Key Implementation Issues: Benefits
Children need access to health care benefits and services that support their developmental needs. Medicaid, through the provision of Early Periodic Screening, Diagnostic, and Treatment (EPSDT), provides the most comprehensive age-appropriate pediatric benefits. CHIP plans were also created with the developmental and physical needs of children in mind. The ACA offers states flexibility in designing their essential health benefits (EHB) package, which makes up the minimum coverage that all private plans are required to provide, as well as what Medicaid must offer adults. All states must design their EHB package to encompass 10 categories of benefits, including those critical to children such as habilitative services, preventive services, and pediatric services including oral and vision benefits. While states are required to include the ten benefit categories in their EHB package, federal guidance gives states much flexibility in defining the specific services offered. This flexibility raises questions of how benefits will be operationalized in the states, and particularly for children, how they will compare to the comprehensive benefits provided through Medicaid and CHIP plans. Some challenges and considerations for states include:
- Defining the scope of habilitative and pediatric services: The final federal rule (Federal Register Vol. 78 No. 37) on EHB design highlighted that state benchmark plans may not include coverage for habilitative or pediatric services and that states will likely need to define the scope of these benefits.

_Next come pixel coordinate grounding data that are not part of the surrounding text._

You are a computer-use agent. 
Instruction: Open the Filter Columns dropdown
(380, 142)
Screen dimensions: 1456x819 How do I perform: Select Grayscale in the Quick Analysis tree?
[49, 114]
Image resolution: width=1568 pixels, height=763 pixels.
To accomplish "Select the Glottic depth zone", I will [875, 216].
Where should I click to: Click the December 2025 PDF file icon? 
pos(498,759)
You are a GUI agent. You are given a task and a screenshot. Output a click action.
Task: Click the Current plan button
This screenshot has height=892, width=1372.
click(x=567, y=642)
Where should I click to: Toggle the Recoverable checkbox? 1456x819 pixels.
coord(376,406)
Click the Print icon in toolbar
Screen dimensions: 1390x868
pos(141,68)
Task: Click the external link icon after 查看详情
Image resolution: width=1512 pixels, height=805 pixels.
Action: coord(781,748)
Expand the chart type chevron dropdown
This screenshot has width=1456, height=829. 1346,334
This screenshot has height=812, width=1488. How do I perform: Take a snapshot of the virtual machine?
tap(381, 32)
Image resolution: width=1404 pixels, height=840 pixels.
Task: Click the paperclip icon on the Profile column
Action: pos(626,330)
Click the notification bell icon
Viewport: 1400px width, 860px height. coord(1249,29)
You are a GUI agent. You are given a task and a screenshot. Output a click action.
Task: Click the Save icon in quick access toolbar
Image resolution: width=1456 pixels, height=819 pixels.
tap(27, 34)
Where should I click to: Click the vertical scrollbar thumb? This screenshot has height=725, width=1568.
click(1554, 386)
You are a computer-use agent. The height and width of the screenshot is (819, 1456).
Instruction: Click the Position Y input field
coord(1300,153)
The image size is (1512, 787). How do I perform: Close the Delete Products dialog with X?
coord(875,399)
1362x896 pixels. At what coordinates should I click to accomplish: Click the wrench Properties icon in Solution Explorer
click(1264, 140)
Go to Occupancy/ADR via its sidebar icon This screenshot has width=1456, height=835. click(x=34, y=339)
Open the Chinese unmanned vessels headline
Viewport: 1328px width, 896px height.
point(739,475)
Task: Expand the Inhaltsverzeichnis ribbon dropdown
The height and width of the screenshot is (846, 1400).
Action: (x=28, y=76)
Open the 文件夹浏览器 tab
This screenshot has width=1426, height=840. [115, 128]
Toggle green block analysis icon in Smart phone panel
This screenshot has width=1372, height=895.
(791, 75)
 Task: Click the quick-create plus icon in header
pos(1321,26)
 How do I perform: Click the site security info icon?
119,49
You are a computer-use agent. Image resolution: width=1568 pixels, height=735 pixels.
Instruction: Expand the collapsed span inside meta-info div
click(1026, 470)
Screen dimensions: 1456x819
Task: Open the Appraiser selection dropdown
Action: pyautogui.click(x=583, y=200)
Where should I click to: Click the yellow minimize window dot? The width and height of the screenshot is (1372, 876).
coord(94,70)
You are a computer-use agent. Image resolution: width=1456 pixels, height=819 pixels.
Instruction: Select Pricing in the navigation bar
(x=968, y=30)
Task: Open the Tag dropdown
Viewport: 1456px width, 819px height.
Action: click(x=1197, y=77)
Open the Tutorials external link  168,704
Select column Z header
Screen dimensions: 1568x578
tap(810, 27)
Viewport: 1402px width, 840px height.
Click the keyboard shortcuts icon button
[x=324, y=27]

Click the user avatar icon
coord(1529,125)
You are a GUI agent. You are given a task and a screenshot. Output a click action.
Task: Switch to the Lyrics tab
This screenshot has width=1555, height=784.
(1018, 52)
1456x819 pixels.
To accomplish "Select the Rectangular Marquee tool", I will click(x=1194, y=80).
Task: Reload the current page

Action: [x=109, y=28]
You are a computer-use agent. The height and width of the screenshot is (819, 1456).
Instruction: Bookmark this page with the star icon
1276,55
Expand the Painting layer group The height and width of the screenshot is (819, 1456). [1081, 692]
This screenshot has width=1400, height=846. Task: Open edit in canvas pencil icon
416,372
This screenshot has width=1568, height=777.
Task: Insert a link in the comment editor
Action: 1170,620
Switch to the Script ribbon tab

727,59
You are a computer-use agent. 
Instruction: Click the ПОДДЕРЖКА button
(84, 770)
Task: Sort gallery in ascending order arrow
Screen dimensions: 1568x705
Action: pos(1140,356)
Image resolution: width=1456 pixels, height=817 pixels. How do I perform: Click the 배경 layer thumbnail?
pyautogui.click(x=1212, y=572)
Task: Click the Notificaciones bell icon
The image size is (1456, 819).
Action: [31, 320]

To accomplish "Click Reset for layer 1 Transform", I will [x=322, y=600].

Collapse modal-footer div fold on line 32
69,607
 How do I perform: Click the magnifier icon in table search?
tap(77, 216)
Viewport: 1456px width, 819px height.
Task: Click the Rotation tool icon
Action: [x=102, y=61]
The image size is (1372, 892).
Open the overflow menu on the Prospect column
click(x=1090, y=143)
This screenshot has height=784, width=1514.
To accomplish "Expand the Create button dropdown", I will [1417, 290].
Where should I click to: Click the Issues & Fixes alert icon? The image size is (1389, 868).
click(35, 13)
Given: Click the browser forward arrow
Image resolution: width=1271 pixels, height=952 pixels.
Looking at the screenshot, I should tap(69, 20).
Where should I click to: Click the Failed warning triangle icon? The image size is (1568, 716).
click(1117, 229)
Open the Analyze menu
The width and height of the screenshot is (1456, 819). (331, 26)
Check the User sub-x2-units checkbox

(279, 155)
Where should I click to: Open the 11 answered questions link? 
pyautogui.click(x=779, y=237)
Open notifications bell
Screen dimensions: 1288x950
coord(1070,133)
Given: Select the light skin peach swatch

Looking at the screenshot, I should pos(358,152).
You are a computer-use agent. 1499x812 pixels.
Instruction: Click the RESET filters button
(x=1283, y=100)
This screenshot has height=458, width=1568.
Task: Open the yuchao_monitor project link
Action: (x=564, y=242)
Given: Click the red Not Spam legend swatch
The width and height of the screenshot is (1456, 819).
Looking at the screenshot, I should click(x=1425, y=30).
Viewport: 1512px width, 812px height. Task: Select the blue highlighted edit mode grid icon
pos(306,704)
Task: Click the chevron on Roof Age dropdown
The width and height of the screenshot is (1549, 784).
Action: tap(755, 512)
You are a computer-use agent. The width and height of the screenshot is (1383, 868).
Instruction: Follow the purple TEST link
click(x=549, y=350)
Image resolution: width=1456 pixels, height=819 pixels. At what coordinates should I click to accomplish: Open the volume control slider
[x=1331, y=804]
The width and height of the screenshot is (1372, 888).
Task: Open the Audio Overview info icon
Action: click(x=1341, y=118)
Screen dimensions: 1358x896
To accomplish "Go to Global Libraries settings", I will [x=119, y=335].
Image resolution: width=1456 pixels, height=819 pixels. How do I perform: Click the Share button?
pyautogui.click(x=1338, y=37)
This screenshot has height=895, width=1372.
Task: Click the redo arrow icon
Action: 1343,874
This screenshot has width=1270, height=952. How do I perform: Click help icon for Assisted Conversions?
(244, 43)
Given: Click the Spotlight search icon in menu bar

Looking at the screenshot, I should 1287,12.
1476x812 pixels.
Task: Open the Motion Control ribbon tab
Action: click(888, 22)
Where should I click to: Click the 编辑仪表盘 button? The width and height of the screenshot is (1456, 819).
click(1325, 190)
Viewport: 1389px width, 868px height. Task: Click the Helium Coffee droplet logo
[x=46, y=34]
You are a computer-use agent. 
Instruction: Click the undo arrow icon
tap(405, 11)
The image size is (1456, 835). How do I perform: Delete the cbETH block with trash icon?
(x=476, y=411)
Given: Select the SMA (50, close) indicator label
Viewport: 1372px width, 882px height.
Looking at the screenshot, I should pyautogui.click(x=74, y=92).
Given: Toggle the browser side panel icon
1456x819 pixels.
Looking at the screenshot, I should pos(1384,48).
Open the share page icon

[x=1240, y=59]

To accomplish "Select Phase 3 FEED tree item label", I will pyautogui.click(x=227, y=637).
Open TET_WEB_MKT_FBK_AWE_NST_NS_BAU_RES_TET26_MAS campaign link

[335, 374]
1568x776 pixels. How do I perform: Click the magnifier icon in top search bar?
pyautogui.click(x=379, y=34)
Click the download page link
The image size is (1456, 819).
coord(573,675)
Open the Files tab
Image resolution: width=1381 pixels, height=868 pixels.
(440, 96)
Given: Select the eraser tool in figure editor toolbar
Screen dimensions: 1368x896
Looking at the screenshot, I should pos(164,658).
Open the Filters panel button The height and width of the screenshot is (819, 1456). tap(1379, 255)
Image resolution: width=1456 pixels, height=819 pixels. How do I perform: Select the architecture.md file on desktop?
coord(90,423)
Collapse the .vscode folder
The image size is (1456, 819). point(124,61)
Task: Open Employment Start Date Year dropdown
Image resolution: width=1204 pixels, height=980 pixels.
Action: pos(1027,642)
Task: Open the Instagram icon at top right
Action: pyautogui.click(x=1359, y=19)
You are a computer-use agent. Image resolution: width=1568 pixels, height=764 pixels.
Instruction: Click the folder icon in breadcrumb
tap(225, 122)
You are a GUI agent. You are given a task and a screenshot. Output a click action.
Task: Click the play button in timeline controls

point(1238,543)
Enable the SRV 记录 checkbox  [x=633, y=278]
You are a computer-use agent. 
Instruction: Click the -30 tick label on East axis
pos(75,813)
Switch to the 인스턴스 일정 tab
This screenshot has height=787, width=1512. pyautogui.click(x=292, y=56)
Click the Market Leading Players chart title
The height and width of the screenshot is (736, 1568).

States will want to consider the needs of special populations—such as newborns, children and youth with special health care needs, and youth in the welfare system—when designing these categories of services.
- State Refor(u)m posted a blog describing actions taken in California, Colorado, Kansas, Rhode Island and Ohio to define habilitative services in their state’s EHB package and a tracking chart provides the latest EHB benchmark plan details and decisions from all states.
- Provision of dental benefits and coverage
- Supplementing pediatric dental benefits: States have the option to choose the federal employees supplemental dental plan (FEDVIP) or the state’s S-CHIP dental benefit as their dental benchmark. Most states that have made decisions on their EHB have chosen the federal employees supplemental dental plan (FEDVIP) as their dental benefit. However, FEDVIP is considered to be a less comprehensive package than the CHIP dental benefit.
- Pediatric Dental Benefits Under the ACA: Issues for State Advocates to Consider: This Georgetown University Center for Children and Families and Children’s Dental Health Project brief presents some of the key challenges for establishing children’s dental benefits within the framework of the ACA.
- This Maryland Health Connection presentation offers insight into the state’s policy and operational decisions relating to pediatric dental plans.
- Dental coverage offered in the marketplace: In the marketplace, insurers have the option of offering a comprehensive QHP that includes pediatric dental benefits, or a stand-alone dental plan that provides the EHB-required pediatric dental services. The ACA states that if at least one stand-alone dental plan is offered in the marketplace, then medical QHPs do not have to provide dental benefits themselves. Federal guidance (Federal Register Vol. 78 No. 37) states that there is no requirement that families in the marketplace purchase stand-alone dental coverage for a child along with medical coverage. This may result in parents foregoing necessary dental coverage for their children due to affordability concerns. States could consider encouraging or requiring families to purchase a stand-alone dental plan if dental coverage is not offered through a medical QHP.
- Continuity of benefits: Children that transition between Medicaid, CHIP, and marketplace coverage may experience disruptions in care. States may want to consider aligning pediatric benefit packages across programs or using CHIP or Medicaid benefits to guide QHP benefit design decisions related to pediatric benefits and services.
- How CHIP Can Help Meet Child Specific Requirements and Needs in the Exchange: Considerations for Policymakers: This NASHP issue brief offers options for using CHIP as a tool to inform marketplace design and compares selected CHIP and marketplace requirements to highlight their alignment.
Additional State Resources
California: This analysis compares benefits offered in California’s CHIP program, Healthy Families, and its Medicaid program, Medi-Cal. This California Health Benefits Review Program policy brief addresses policy and technical questions related to EHB requirements for pediatric dental and vision benefits.
The Affordable Care Act and Children with Special Health Care Needs: An Analysis and Steps for State Policymakers: This NASHP and Catalyst Center publication provides suggestions for state policymakers for leveraging ACA provisions to ensure the complex needs of children with special health care needs are met
A Comparative Review of Essential Health Benefits Pertinent to Children in Large Federal, State, and Small Group Health Insurance Plans Implications for Selecting State Benchmark Plans: This American Academy of Pediatrics analysis concluded that Medicaid and CHIP benefits are more comprehensive for children than qualified health plan benchmarks.